'''
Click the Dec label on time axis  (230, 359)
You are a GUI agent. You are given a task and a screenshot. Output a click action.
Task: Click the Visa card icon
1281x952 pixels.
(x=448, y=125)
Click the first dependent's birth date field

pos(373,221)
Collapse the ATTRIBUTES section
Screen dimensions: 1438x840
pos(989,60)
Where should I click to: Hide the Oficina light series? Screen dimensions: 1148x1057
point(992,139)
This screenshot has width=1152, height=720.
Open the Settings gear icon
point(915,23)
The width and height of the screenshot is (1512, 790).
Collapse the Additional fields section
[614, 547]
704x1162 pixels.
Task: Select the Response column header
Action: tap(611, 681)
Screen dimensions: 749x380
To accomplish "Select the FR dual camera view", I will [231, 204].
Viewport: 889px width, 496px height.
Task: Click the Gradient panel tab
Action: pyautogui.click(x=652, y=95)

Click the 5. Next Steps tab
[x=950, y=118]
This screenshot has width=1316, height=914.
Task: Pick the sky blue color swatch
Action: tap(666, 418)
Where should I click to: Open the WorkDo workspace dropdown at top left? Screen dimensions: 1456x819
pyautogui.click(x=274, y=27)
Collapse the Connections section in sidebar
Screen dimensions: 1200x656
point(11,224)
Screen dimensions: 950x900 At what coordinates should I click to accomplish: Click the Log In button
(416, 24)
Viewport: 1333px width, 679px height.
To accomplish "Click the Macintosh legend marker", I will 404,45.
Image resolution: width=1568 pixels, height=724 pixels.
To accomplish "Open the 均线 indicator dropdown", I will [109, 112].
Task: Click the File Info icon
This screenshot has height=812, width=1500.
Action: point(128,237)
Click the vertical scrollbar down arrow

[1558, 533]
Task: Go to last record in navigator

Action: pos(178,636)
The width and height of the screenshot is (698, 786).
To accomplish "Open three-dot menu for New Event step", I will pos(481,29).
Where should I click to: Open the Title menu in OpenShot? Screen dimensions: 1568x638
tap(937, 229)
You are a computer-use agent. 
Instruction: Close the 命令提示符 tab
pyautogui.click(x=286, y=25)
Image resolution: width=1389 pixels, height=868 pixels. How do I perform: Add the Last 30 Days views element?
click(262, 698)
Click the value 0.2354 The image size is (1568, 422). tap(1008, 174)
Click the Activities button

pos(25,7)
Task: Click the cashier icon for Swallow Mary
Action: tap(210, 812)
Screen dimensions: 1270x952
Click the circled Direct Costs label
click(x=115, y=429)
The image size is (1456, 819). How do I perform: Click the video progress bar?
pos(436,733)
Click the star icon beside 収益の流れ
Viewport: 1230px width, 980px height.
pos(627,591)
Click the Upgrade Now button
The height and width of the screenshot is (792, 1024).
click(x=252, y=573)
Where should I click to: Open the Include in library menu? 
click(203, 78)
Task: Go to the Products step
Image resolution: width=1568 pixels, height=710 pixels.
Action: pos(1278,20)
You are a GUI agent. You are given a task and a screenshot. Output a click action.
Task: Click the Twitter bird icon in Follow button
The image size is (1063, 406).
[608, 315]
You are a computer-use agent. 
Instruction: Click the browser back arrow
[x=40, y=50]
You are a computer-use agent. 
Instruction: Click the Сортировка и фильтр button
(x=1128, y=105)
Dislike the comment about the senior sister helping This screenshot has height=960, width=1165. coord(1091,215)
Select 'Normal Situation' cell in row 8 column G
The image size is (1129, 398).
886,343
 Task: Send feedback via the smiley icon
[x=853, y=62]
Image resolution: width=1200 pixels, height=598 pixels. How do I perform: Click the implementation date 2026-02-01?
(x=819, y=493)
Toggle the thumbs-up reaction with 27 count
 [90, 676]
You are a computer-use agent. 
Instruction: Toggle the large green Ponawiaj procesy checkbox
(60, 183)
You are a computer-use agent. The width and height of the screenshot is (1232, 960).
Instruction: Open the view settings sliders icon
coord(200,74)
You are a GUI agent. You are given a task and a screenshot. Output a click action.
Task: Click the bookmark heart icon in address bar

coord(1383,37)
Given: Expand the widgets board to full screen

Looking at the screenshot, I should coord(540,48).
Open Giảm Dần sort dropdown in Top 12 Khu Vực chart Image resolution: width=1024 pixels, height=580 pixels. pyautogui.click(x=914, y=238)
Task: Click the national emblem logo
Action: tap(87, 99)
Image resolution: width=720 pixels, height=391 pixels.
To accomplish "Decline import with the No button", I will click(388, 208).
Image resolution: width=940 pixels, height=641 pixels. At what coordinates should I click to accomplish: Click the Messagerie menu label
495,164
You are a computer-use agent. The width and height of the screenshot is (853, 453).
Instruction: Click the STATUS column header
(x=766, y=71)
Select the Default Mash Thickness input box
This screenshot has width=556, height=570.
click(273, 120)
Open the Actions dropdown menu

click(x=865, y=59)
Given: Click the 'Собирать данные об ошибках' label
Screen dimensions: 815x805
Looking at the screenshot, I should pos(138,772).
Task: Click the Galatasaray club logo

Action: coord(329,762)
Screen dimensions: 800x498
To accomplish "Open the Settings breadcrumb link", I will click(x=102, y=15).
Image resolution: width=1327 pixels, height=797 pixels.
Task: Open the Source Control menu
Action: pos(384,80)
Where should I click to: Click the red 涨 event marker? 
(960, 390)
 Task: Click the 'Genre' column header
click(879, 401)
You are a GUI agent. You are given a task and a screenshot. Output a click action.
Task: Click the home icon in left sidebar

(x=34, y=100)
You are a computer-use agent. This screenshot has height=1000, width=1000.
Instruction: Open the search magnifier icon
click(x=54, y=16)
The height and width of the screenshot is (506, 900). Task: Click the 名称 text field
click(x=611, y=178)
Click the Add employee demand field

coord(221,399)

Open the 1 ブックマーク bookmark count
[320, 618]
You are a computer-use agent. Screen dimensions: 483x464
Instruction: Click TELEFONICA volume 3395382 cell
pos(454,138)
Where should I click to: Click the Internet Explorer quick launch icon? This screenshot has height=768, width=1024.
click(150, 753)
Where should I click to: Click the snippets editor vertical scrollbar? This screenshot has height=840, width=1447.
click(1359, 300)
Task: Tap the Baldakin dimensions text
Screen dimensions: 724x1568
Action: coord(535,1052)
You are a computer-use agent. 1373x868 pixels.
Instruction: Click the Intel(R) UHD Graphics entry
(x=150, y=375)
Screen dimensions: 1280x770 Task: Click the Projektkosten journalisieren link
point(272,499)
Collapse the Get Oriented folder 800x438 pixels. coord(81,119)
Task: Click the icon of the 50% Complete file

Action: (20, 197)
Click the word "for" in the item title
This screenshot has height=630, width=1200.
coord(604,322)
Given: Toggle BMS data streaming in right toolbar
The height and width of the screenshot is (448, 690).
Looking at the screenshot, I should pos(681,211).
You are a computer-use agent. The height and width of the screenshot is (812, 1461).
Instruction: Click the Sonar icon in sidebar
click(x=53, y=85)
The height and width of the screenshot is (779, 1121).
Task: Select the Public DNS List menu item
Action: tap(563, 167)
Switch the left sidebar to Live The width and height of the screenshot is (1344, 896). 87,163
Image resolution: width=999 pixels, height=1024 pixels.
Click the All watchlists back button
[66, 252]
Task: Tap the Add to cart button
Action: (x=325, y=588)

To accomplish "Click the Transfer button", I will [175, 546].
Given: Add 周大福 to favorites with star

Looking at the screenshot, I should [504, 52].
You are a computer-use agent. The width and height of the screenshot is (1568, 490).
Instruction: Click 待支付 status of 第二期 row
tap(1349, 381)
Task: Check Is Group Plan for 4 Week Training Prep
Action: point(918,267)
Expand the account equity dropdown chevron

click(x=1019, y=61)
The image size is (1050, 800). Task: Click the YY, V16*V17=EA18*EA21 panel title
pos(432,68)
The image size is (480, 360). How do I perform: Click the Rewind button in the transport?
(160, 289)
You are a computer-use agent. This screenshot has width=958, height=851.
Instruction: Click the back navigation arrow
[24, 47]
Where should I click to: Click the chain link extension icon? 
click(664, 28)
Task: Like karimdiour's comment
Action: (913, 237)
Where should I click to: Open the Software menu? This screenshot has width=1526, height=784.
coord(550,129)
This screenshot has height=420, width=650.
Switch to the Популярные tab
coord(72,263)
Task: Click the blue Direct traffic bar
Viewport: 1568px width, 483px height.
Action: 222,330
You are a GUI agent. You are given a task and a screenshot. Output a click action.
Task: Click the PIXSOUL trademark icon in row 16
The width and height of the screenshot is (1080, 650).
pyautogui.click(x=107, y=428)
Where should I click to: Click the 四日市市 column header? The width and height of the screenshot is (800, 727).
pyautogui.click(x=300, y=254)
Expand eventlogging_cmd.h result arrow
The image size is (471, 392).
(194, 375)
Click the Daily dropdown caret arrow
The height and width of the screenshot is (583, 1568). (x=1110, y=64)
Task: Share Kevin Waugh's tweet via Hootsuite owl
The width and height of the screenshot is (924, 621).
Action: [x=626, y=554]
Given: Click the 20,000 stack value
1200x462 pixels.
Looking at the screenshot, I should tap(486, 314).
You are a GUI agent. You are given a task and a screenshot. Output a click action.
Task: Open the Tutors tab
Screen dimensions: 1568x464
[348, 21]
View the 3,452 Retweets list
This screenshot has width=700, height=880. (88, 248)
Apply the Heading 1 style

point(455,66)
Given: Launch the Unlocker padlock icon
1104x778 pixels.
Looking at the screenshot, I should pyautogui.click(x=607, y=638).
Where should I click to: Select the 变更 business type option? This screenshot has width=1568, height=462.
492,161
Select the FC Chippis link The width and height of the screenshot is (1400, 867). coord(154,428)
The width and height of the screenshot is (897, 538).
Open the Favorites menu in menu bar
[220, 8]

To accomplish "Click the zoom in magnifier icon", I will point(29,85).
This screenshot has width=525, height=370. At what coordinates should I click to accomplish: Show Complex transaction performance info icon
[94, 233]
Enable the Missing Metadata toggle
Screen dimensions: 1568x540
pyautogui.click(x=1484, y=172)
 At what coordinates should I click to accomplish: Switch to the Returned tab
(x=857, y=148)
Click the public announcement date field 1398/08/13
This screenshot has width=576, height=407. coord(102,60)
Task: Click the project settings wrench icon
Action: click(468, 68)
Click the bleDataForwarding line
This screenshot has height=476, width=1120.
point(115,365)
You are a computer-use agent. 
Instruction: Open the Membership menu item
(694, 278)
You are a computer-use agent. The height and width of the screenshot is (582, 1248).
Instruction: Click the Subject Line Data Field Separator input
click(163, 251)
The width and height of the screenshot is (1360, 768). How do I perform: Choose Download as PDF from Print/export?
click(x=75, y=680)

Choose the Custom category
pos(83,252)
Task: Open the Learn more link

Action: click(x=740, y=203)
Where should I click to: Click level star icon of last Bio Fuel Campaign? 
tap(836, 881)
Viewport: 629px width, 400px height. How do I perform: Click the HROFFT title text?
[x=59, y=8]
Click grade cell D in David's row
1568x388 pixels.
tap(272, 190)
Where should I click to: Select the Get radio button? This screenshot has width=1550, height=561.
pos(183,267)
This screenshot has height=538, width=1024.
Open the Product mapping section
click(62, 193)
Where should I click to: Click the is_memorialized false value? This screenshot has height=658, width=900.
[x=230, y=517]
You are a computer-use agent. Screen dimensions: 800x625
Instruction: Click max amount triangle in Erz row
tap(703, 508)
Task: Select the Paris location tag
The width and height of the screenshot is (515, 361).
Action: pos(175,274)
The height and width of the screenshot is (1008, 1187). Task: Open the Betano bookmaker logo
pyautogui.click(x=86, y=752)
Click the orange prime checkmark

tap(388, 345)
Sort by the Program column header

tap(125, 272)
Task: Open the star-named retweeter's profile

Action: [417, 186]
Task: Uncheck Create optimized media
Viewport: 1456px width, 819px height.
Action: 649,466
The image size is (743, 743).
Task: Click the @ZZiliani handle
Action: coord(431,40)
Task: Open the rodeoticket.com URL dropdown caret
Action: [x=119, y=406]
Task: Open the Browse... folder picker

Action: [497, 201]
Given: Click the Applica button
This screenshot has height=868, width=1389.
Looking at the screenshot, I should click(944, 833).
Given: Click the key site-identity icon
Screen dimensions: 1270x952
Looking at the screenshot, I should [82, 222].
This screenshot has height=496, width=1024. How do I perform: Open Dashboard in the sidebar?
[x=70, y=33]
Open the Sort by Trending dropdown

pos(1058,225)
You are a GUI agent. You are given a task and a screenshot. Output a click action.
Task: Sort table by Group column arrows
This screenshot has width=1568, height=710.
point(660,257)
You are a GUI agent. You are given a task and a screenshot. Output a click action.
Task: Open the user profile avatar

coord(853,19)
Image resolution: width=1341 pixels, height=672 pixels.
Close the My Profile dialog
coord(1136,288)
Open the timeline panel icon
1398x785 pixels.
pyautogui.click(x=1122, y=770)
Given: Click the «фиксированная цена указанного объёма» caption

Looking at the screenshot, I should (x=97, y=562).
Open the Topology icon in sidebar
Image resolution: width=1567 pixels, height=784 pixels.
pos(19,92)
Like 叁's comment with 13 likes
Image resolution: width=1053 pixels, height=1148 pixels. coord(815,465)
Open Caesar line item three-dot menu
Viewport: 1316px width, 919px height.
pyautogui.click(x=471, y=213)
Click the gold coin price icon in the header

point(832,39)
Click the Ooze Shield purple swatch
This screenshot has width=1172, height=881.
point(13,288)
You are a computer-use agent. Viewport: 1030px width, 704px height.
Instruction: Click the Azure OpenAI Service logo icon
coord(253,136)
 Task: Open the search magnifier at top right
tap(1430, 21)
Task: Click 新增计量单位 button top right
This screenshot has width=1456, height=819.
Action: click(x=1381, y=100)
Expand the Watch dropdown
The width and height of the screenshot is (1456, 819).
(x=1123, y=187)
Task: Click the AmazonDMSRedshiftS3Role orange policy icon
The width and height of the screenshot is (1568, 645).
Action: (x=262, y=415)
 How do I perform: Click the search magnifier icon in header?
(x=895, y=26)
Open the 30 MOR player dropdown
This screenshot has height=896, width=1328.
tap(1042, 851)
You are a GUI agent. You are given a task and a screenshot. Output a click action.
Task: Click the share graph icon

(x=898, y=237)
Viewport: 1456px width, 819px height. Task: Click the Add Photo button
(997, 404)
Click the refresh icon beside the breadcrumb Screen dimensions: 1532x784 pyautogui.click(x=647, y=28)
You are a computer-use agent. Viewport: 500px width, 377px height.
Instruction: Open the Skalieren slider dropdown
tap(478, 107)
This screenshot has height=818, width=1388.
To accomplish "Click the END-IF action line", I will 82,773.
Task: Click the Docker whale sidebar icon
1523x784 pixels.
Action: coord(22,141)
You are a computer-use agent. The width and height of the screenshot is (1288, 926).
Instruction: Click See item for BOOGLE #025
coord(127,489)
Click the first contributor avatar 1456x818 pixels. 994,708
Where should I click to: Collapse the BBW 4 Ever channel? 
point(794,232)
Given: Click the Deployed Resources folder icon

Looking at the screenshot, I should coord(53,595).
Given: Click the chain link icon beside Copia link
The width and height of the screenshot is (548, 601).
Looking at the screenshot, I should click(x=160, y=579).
'''
REQUIREMENTS: Reproduce verbatim the lines from the one containing "Task: Click the blue Direct traffic bar" through the one containing "I will point(29,85).", inclusive of both.

OUTPUT FOR THIS TASK:
Task: Click the blue Direct traffic bar
Viewport: 1568px width, 483px height.
Action: 222,330
You are a GUI agent. You are given a task and a screenshot. Output a click action.
Task: Click the PIXSOUL trademark icon in row 16
The width and height of the screenshot is (1080, 650).
pyautogui.click(x=107, y=428)
Where should I click to: Click the 四日市市 column header? The width and height of the screenshot is (800, 727).
pyautogui.click(x=300, y=254)
Expand eventlogging_cmd.h result arrow
The image size is (471, 392).
(194, 375)
Click the Daily dropdown caret arrow
The height and width of the screenshot is (583, 1568). (x=1110, y=64)
Task: Share Kevin Waugh's tweet via Hootsuite owl
The width and height of the screenshot is (924, 621).
Action: [x=626, y=554]
Given: Click the 20,000 stack value
1200x462 pixels.
Looking at the screenshot, I should tap(486, 314).
You are a GUI agent. You are given a task and a screenshot. Output a click action.
Task: Open the Tutors tab
Screen dimensions: 1568x464
[348, 21]
View the 3,452 Retweets list
This screenshot has width=700, height=880. (88, 248)
Apply the Heading 1 style

point(455,66)
Given: Launch the Unlocker padlock icon
1104x778 pixels.
Looking at the screenshot, I should pyautogui.click(x=607, y=638).
Where should I click to: Select the 变更 business type option? This screenshot has width=1568, height=462.
492,161
Select the FC Chippis link The width and height of the screenshot is (1400, 867). coord(154,428)
The width and height of the screenshot is (897, 538).
Open the Favorites menu in menu bar
[220, 8]

To accomplish "Click the zoom in magnifier icon", I will point(29,85).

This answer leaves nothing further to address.